Victoria membelalakkan matanya seraya tersenyum lebar. "Oh terima kasih, James!"ucapnya dengan nada semangat.

James hanya tersenyum kecil seraya mengangguk. Dadanya berdebar cepat melihat reaksi Victoria. Sikapnya tadi seperti anak kecil yang mendapat hadiah. Dan entah kenapa James menyukai hal itu.

"Aku akan meminta prajurit untuk menyiapkan kudamu."kata Simon.

"Terima kasih, Simon!"sahut Victoria.

Simon mengangguk. Ia segera beranjak keluar tenda. Sejak sikap Victoria yang perhatian padanya saat ia sakit, Simon semakin menyukai dan menghargai Victoria. Sejak kecil, ia hanya hidup bersama ke dua kakaknya. Tak pernah merasakan kasih sayang dari seorang ibu lagi sejak Arabela mengirimnya pergi. Hanya ada pelayan yang menemani tapi semua itu tak sama. Para pelayan hanya menjalankan tugas mengurus mereka. Dan sikap Victoria begitu perhatian padanya. Wanita itu selalu mendekati dan menanyakan keadaan Simon saat sakit kemarin. Simon sangat terharu dengan istri kakaknya itu. Sejak itu mereka menjadi dekat.

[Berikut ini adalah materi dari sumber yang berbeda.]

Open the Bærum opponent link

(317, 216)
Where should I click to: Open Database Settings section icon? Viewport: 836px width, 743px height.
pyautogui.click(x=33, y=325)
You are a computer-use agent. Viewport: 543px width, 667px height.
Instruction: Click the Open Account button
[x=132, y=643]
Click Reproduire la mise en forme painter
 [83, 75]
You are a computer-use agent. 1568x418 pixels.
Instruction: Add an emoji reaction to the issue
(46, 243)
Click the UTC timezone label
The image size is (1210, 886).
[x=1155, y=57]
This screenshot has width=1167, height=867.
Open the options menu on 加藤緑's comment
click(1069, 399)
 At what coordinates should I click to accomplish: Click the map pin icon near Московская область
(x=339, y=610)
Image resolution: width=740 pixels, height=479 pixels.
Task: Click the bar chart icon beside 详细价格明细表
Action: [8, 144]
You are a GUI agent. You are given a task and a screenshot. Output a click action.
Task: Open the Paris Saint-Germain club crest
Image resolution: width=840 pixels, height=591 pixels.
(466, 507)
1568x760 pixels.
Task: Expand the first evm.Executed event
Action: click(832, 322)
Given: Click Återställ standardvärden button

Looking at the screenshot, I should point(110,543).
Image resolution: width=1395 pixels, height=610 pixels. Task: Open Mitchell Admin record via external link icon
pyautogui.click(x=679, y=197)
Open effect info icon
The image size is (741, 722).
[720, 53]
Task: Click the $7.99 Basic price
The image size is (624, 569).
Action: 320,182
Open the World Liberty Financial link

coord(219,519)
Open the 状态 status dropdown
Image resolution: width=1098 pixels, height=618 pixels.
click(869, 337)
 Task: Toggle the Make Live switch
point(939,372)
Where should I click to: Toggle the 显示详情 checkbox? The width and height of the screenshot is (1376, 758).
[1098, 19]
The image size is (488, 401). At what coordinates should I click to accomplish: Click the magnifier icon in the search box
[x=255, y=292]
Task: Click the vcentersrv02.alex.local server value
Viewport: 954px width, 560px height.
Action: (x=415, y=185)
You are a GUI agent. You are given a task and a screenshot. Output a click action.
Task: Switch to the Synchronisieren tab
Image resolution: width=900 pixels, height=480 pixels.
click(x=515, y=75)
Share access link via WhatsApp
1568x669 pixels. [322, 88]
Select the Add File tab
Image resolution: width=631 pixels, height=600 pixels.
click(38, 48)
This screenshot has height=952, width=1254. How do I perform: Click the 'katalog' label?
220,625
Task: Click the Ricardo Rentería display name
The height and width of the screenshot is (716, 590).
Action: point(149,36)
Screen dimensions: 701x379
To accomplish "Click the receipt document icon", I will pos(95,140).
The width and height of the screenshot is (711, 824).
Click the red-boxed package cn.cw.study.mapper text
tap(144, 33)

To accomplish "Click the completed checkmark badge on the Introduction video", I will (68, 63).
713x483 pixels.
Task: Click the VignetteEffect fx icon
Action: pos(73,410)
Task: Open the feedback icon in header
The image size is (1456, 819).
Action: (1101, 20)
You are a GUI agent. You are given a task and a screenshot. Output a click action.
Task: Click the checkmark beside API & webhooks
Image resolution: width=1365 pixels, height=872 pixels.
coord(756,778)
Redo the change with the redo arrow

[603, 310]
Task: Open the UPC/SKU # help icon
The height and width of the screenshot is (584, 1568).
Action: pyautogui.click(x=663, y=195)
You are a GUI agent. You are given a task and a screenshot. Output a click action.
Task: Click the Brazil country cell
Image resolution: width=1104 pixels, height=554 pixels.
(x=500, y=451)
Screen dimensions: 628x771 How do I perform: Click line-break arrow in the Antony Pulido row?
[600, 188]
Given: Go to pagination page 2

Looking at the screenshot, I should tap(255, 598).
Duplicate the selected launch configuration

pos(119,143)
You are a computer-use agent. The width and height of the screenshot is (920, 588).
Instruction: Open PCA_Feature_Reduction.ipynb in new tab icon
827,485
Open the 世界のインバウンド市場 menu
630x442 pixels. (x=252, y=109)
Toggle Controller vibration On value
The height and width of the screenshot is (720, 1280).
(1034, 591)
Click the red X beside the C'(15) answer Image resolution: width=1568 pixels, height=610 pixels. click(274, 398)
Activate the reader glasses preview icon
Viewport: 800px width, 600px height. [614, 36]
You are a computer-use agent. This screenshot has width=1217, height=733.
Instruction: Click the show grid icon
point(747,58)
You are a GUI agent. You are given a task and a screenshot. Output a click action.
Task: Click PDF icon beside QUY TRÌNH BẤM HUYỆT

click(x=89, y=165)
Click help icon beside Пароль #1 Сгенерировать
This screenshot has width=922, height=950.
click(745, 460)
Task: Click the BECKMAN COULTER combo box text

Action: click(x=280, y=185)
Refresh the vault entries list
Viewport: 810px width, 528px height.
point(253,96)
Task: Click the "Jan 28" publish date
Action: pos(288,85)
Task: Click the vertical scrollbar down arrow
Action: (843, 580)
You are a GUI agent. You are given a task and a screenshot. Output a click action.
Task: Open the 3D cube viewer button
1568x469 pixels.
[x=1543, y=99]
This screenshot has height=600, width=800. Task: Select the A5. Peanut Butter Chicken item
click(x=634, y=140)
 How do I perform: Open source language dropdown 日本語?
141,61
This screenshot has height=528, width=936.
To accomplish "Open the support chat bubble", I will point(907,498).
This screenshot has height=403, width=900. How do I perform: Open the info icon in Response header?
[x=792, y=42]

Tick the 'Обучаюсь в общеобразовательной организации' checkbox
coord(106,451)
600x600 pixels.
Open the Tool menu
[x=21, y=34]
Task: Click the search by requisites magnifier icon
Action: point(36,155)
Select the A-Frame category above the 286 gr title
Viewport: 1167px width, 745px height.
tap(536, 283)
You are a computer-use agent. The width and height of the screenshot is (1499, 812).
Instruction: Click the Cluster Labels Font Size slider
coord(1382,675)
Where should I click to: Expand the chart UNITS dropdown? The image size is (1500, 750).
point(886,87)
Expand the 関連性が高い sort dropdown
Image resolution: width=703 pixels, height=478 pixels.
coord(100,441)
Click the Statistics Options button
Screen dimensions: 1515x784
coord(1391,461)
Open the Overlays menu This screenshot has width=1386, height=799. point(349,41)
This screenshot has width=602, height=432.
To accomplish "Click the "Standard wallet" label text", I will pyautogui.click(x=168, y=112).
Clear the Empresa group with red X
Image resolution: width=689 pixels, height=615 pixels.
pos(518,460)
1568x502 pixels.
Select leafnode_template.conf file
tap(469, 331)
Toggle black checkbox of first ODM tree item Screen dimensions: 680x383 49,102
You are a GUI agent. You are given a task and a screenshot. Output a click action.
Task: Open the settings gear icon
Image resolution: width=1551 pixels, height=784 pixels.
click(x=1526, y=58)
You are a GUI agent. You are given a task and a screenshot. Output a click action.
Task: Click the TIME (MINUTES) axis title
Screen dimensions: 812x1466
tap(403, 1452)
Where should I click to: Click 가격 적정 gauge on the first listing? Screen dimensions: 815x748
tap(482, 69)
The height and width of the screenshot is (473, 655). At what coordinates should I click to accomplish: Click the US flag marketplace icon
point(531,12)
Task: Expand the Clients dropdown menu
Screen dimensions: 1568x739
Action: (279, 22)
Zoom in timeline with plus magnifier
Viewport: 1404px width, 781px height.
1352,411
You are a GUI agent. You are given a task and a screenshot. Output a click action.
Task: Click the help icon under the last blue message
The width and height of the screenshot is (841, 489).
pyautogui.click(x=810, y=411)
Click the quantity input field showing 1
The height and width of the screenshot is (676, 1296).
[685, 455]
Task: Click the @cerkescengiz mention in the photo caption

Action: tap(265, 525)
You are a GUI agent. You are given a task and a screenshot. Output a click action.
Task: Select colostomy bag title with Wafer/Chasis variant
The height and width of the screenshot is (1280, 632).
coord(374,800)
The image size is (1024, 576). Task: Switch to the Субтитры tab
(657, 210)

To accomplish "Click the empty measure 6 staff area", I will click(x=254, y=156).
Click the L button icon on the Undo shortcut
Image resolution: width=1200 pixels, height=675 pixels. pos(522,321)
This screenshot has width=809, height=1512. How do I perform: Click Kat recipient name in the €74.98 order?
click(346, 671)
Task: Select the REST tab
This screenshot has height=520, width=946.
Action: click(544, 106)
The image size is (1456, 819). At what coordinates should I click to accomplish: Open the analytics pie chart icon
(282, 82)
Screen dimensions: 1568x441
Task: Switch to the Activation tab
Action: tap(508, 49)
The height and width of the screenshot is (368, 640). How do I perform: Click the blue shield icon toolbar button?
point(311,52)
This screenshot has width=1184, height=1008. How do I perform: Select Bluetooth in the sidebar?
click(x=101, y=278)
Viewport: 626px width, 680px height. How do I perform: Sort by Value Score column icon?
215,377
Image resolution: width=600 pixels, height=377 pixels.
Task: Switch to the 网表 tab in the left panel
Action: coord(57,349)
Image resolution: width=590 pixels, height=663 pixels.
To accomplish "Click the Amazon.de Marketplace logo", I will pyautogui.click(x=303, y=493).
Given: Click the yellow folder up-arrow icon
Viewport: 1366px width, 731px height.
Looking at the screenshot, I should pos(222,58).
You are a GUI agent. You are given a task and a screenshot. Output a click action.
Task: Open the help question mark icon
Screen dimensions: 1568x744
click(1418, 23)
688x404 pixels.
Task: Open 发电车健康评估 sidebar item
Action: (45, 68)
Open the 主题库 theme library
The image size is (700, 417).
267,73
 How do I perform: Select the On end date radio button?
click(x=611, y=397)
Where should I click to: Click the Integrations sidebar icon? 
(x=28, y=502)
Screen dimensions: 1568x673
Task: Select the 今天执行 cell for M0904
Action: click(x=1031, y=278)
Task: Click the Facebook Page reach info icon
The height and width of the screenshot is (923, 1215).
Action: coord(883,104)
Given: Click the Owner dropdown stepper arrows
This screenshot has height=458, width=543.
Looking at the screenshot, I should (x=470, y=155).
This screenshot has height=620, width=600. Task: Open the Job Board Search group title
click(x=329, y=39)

"Jadi....kau benar-benar bisa berkuda?"tanya Charles heran.

"Ya. Ayahku yang mengajari waktu aku kecil."

"Kalau begitu kau pasti memiliki seekor kuda bukan?!"tanya Charles lagi.

"Ya...."sahut Victoria. Mendadak raut wajahnya berubah menjadi muram. "Dan aku meninggalkannya di istal....."

"Kau tidak meninggalkannya."tukas James tanpa menoleh dari laporannya.

Victoria menatapnya tak mengerti. "Apa maksudmu? Aku tidak membawanya dalam perjalanan kita ke utara."

"Kakakku membawa kuda milikmu tanpa sepengetahuanmu. Aku yang menyampaikan perintahnya pada pengurus istal."ujar Charles.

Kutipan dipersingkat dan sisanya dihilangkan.